The tax increase for the average house in East Hanover will be $7.50 a month, with emergency operations a big expenditure.

The East Hanover Township Council heard the introduction of a 2013 budget with a tax levy increase of about $90 per household Monday.

East Hanover will raise about $640,000 in the local tax levy this year at a tax rate of 0.586, which is 2.5 tax points over the 2012 tax rate of 0.561.

According to Administrator Joe Tempesta, the increase amounts to about $90 for the year on the average home assessed at $362,000, or $7.50 a month.

Revenues and Appropriations

Several department budgets remained relatively flat, though Tempesta said revenues were affected by factors beyond the township's control, including weather disasters such as superstorm Sandy.

The Novartis project is finishing, which brought down revenues from permit fees, and "to be prudent, we also budgeted a quarter-million dollars for commercial tax appeals that we anticipate coming in later this year," Tempesta said.

As far as expenses, Tempesta said the township has made cuts or entered into joint service agreements with other towns.

"We've rung over $1 million in costs out in the last four years," Tempesta said. "The problem is that the revenues don't always come in fast enough, which isn't surprising in an economy like this."

Emergency Management

Spending by departments has remained fairly stable compared to last year, with few exceptions. Mark Curcio, the township's emergency management coordinator, said after "a very busy 2012," he was "putting more away for shelter operations."

The shelter opened after Sandy was the longest shelter operation in township history. It remained open for 15 days. "We were able to give shelter, give food to employees and volunteers and residents, and keep the government running," Curcio said.

Curcio said his office spent about $551,000 during Sandy.
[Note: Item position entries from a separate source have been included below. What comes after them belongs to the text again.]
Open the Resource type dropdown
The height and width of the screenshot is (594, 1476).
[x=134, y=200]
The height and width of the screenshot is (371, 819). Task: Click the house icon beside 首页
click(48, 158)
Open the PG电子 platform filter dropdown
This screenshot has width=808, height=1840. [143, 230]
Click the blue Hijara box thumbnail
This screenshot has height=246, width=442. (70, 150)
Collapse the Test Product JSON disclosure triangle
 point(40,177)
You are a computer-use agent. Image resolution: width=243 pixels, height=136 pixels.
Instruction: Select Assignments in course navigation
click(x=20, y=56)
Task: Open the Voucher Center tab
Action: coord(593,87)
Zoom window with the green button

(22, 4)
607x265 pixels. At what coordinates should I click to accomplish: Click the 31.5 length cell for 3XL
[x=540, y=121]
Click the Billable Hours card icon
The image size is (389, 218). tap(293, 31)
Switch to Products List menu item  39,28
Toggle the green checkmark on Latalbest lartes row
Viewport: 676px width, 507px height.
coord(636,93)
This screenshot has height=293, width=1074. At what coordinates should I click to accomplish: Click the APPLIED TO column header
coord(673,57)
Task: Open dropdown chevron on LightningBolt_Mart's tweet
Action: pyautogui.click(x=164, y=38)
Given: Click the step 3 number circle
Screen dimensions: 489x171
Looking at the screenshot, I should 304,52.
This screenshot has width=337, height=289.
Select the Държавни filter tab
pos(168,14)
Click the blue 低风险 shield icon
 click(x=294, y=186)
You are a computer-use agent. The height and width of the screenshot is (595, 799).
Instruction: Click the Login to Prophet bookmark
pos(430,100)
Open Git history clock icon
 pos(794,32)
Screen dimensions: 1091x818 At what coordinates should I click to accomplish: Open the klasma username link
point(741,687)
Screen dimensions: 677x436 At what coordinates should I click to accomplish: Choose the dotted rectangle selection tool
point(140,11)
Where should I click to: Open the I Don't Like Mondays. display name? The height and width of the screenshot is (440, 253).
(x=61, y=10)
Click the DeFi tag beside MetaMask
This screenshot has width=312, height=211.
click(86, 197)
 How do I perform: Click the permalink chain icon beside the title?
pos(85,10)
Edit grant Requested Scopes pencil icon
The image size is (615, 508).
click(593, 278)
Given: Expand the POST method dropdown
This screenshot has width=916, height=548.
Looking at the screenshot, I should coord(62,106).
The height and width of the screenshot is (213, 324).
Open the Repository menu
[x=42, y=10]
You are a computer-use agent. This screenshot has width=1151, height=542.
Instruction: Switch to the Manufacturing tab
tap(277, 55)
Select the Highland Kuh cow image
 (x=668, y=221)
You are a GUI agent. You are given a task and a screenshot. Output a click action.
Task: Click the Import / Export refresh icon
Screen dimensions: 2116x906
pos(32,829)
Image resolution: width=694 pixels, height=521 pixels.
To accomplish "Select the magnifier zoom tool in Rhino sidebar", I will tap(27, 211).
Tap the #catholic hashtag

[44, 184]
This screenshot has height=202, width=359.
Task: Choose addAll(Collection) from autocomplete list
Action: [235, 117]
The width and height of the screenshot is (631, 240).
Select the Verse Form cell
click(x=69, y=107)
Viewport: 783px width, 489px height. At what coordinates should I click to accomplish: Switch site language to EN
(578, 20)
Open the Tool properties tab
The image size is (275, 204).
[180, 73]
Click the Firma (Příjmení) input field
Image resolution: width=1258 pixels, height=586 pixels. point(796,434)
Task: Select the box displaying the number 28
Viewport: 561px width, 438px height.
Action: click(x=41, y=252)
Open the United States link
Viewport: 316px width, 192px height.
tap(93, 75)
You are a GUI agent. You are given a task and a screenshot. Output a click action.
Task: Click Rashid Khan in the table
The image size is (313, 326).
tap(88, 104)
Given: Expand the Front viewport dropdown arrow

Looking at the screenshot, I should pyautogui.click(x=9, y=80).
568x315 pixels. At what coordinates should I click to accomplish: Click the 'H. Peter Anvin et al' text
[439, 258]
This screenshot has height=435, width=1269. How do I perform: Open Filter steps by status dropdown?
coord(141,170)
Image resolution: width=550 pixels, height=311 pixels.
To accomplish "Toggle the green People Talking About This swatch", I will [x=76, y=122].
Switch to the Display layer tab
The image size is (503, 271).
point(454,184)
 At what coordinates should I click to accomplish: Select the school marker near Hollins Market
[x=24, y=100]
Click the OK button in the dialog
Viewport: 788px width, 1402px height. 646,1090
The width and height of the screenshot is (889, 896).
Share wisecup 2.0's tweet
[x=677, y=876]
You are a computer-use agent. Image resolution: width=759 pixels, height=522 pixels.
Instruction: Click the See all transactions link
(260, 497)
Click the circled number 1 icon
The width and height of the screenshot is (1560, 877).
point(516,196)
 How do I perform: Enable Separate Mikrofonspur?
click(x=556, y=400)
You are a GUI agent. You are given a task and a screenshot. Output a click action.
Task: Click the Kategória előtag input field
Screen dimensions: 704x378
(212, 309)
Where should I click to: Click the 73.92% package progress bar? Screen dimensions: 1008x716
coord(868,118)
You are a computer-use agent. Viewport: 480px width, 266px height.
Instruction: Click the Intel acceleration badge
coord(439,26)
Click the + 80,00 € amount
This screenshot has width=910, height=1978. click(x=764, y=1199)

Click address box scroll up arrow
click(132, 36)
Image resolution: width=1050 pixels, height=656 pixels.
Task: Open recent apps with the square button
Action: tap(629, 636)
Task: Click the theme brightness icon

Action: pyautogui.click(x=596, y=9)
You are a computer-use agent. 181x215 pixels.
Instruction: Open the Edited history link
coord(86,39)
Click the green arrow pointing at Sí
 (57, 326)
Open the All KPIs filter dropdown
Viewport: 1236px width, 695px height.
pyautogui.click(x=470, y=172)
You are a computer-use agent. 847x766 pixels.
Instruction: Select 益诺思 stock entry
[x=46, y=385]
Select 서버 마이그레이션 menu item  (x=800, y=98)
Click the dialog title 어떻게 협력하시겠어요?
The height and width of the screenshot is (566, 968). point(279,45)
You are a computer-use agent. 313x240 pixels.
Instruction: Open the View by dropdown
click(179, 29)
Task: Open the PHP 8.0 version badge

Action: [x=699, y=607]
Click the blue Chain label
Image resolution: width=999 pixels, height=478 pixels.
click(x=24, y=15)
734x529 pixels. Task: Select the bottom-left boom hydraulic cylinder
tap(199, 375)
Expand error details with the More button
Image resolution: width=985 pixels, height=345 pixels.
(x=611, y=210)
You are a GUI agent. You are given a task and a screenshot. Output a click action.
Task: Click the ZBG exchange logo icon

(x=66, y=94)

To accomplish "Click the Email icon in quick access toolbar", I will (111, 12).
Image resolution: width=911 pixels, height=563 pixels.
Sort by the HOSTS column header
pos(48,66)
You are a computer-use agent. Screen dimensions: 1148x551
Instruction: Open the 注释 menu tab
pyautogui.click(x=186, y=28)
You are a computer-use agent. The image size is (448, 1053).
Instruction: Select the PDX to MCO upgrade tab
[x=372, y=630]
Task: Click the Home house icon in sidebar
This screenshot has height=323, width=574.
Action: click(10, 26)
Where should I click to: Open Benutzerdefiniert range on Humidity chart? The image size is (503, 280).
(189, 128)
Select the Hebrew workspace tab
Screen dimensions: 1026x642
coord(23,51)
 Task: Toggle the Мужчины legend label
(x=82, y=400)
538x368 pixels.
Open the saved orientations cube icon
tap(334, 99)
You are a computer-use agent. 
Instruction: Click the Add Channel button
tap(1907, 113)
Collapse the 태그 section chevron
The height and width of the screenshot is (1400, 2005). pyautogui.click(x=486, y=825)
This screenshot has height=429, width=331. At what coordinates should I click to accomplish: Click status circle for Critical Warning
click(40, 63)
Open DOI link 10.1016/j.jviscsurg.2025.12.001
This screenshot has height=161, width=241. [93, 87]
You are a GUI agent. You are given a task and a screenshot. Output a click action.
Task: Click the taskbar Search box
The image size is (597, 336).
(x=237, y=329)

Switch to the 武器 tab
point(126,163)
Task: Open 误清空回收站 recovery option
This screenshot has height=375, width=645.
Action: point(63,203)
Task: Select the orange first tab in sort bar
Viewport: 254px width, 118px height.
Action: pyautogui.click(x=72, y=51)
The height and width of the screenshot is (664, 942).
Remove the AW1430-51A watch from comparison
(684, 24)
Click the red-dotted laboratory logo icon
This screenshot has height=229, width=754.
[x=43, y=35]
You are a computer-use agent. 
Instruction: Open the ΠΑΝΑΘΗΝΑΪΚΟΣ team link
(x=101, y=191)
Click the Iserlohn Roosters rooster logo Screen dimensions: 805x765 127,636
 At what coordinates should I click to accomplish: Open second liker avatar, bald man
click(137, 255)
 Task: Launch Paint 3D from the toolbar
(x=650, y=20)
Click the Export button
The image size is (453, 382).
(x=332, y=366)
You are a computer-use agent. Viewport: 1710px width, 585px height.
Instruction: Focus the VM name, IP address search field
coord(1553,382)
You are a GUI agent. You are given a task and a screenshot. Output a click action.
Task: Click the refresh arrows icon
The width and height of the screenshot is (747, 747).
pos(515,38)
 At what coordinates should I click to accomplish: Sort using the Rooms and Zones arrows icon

He said his office has applied for reimbursement from FEMA, but he only expects about 75 percent of the funds to be returned.

"FEMA also returns the money 12 to 15 months after the event," Tempesta said. "We may not get it back in the 2013 calendar year."

As currently drafted, Curcio said he has everything he needs in 2013 accounted for in this budget. "The only thing we can't control is the weather," he said.

Banked Cap

The council also approved an ordinance on first reading establishing a cap bank.

The tax levy for 2013 came in almost $1.7 million under the maximum allowable tax levy increase.

Under state law, the township can put those funds into a cap bank and use them to raise taxes in a future year without a public vote, even if it would exceed the two percent tax cap.

The funds must be used within three years or they will expire.

Public Hearing

The council unanimously approved a resolution examining the 2013 budget as part of the consent agenda.

A public hearing and approval of the 2013 budget will take place at the May 6 council meeting.